- What is expected -
Translate this sentence from the article on the Battle of Bamber Bridge into Spanish: "Due to the wartime curfew, the bell for last orders was rung at 10pm, as usual."

- Extract provided -
# # # # #
White locals stood shoulder to shoulder with black soldiers at the Battle of Bamber Bridge
Americans didn’t just bring glamour and nylons to Britain during the war; they also imported the systemic racism of the segregated United States. David Barnett on a little-known mutiny near Preston in 1943


Bamber Bridge lies just to the south of Preston, now connected by urban sprawl from the Lancashire city, but a community with its own strong identity. It’s referred to locally as Brig, and though there’s a strong following for nearby Preston North End, Bamber Bridge has its own fiercely supported Northern Premier League side. During the Second World War it was also home to an American army base at Adams Hall, pretty much just a collection of huts and barracks housing the US Eighth Army Air Force Station 569. This included a Quartermaster Truck Company attached to the unit, which was primarily composed of black American soldiers, under the command of a few white officers.
American GIs were famously overpaid, over-sexed and over here during the war, as Allied troops gathered in Britain preparing for the push into Europe to fight the Nazis. But the Americans didn’t just bring glamour and nylons with them; they also imported something far less palatable. The systemic racism of the segregated United States.
And that led to an astonishing incident that is little known outside Bamber Bridge, where it has achieved the status of local legend: nothing less than a mutiny.
On the night of 24 June 1943, a group of black soldiers were drinking in the Olde Hob Inn, a historic pub at the heart of Bamber Bridge that dates back to the 17th century and – a devastating fire in its thatched roof recently notwithstanding – still survives today. In the pub that night were locals, British soldiers also stationed nearby, and the group of black Americans. Due to the wartime curfew, the bell for last orders was rung at 10pm, as usual. In high spirits, one of the black soldiers tried to inveigle more drinks out of the barmaid.
# # # # #
- Dataset extract -
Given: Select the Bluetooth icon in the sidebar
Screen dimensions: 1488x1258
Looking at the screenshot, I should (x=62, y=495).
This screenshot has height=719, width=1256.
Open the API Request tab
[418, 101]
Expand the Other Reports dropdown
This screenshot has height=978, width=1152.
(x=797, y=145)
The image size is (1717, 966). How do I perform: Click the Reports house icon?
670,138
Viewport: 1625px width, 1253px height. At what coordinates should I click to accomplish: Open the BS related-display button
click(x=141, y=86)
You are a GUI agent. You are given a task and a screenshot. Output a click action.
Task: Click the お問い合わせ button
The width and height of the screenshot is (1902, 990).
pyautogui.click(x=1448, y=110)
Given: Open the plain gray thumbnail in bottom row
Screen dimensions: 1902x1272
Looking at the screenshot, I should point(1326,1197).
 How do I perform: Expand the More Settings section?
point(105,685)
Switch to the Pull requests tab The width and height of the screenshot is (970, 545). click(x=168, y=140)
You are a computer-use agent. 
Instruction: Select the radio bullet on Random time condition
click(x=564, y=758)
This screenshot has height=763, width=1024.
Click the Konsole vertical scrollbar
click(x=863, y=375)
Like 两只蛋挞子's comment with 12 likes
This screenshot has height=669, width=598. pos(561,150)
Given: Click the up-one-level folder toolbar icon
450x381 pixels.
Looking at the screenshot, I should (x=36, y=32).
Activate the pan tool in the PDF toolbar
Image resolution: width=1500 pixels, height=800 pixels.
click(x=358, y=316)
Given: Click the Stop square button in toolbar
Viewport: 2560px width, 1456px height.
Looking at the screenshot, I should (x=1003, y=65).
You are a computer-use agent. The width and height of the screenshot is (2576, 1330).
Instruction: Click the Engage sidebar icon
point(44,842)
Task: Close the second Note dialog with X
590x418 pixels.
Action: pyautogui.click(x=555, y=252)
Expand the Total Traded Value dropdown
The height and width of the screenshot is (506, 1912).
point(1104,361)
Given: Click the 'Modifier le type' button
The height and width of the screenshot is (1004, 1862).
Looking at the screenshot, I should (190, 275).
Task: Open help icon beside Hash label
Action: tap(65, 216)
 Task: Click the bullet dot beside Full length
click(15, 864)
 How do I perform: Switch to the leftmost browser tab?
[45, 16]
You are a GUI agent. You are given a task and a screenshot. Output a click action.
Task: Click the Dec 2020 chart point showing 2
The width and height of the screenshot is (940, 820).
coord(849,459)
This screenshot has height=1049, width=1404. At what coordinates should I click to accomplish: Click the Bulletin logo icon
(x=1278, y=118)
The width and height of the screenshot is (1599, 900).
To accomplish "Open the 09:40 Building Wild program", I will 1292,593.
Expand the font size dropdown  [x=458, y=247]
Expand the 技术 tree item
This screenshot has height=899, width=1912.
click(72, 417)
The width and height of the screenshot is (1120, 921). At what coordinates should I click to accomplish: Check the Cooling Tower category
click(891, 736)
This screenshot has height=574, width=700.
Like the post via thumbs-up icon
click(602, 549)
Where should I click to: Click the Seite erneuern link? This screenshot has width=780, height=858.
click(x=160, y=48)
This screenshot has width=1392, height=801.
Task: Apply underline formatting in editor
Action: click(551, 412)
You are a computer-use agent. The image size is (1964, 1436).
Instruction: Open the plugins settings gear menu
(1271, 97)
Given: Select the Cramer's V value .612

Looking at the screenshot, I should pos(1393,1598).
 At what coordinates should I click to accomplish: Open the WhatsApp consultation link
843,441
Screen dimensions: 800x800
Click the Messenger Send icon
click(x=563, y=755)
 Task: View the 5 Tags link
# # # # #
- Output for this task -
Debido al toque de queda de la guerra, la campana de los últimos pedidos se tocó a las 10 de la noche, como de costumbre.